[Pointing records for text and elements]
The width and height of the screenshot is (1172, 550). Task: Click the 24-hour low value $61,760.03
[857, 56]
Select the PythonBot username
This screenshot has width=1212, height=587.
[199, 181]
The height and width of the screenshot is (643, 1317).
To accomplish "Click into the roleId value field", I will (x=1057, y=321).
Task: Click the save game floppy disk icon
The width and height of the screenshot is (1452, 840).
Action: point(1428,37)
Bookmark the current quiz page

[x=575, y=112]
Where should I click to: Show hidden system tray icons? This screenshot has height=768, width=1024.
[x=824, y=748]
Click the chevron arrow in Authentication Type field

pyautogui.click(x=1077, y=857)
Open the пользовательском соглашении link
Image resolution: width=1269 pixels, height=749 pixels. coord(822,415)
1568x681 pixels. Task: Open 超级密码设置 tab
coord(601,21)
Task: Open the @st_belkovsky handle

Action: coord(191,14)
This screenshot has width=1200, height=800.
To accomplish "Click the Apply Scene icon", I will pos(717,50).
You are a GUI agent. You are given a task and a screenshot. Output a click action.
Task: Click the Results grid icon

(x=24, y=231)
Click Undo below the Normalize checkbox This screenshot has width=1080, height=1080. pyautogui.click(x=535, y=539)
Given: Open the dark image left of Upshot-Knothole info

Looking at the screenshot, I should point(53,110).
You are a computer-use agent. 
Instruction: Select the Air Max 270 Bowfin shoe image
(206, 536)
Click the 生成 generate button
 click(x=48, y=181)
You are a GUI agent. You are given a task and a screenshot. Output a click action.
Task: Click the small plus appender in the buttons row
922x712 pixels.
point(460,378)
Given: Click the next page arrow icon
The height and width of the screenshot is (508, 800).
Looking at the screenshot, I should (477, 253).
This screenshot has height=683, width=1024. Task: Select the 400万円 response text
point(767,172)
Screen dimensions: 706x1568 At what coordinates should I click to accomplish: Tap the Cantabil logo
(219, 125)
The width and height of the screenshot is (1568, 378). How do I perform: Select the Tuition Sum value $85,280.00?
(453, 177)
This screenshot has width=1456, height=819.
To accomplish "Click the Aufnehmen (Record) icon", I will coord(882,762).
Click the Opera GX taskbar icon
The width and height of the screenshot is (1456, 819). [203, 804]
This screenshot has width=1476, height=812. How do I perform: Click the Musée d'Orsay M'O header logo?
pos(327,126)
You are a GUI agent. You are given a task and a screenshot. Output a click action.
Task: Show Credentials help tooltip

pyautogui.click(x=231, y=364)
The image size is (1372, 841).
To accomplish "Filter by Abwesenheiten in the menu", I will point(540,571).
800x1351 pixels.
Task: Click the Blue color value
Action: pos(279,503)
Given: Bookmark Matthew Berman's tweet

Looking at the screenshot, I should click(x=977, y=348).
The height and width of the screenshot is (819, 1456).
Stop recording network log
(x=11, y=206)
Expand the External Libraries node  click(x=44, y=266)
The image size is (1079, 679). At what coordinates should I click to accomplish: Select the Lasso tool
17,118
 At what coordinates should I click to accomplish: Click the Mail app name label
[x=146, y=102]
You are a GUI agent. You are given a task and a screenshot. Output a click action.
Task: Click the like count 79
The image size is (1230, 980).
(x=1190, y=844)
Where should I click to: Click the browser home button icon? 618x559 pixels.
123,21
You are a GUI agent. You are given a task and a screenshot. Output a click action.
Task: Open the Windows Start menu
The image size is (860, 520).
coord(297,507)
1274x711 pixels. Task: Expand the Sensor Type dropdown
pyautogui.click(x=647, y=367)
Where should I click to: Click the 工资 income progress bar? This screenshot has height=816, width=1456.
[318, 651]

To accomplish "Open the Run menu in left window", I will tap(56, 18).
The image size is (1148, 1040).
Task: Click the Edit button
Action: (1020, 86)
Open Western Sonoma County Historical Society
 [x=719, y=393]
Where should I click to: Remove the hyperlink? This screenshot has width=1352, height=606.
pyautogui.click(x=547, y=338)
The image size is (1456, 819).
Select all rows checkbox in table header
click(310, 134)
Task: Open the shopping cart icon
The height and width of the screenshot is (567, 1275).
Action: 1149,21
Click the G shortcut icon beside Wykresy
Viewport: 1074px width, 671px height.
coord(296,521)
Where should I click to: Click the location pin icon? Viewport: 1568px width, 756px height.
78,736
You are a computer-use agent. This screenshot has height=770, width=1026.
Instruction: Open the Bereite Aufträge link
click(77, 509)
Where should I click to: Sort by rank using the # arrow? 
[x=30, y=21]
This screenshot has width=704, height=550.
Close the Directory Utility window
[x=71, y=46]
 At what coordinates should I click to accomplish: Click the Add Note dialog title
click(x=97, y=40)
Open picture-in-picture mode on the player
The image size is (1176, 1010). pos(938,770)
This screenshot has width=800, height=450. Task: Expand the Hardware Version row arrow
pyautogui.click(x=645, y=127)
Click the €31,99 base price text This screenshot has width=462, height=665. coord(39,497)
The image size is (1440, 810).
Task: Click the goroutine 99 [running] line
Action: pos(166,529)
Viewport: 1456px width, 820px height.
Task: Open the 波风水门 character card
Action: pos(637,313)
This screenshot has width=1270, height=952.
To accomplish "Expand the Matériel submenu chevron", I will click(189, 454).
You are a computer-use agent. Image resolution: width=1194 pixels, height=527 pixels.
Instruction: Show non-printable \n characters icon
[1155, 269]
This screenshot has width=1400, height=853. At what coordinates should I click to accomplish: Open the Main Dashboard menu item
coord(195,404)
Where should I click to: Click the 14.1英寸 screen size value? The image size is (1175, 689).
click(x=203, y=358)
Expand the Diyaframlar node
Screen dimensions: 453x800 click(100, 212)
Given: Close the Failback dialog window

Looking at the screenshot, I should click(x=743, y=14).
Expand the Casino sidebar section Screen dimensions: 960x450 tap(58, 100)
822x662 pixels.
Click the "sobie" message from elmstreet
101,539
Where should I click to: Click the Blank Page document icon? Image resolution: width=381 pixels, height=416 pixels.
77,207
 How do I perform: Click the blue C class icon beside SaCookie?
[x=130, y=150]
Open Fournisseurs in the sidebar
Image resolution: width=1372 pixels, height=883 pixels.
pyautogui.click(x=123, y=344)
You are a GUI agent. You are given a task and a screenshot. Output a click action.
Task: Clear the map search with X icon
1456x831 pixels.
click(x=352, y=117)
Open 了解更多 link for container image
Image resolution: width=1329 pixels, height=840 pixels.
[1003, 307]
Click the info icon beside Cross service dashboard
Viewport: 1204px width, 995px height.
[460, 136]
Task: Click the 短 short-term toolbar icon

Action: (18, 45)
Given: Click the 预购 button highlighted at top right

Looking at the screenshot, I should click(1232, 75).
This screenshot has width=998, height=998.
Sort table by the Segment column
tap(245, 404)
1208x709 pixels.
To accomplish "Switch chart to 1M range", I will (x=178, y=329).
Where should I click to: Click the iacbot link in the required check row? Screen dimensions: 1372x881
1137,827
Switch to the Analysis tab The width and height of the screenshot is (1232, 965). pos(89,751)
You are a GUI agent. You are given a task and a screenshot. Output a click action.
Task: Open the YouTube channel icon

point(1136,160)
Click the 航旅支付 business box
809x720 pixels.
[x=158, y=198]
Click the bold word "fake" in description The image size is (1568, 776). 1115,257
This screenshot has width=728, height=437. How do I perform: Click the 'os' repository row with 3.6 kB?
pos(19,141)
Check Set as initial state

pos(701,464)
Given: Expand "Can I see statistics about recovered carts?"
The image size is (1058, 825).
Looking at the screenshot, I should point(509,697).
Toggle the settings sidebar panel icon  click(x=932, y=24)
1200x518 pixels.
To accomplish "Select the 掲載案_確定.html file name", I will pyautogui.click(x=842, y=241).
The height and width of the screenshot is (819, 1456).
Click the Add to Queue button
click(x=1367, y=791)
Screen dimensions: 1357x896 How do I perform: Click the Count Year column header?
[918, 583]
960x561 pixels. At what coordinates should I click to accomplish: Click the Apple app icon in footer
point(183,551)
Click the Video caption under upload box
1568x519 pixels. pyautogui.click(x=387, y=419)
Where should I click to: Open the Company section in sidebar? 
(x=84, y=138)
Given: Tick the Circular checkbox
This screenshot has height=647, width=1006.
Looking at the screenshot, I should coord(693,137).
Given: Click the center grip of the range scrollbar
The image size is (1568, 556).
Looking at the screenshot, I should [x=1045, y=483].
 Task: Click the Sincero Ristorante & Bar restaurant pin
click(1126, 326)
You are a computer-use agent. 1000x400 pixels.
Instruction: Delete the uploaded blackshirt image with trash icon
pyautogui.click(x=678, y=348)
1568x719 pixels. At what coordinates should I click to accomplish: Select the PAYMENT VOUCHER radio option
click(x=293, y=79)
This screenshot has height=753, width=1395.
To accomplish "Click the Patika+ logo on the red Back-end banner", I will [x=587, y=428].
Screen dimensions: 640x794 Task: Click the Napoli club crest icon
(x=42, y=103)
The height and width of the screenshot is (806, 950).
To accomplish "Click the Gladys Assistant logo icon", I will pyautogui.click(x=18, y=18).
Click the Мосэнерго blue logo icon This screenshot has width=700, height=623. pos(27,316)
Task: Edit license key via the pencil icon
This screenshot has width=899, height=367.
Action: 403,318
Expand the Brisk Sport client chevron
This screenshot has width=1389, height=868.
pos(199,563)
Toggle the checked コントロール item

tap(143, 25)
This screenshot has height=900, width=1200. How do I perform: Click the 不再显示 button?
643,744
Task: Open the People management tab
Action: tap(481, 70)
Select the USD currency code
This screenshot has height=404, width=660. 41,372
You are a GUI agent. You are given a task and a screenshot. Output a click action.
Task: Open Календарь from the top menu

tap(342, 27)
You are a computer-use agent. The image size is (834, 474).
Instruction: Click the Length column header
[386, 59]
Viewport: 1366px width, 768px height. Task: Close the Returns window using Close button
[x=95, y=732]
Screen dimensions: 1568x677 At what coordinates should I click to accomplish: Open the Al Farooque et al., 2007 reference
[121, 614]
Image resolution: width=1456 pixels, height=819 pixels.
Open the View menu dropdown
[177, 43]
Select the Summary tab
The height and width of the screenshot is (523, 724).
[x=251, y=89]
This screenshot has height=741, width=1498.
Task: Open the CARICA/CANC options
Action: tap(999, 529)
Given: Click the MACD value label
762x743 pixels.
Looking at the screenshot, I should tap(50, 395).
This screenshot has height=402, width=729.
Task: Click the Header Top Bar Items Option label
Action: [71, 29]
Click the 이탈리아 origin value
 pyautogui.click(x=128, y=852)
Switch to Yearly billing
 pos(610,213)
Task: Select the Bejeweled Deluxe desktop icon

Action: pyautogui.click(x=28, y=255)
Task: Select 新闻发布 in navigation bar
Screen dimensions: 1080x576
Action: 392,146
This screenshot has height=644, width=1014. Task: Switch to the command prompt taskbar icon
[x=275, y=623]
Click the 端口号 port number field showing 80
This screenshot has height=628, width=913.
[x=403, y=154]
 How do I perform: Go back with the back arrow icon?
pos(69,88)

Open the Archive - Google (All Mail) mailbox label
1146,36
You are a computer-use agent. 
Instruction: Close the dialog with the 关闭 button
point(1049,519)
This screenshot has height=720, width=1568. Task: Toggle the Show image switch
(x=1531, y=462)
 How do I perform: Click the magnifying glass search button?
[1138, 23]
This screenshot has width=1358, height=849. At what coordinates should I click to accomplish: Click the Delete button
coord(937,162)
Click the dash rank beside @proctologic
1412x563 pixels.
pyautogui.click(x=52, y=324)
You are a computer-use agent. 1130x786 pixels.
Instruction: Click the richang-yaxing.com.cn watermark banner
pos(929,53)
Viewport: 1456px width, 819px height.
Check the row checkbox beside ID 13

* _Directive_:
Show every line of the material above that contains the word "Edit", copying each such line in full.

* _Written solution_:
Task: Click the Edit button
Task: Edit license key via the pencil icon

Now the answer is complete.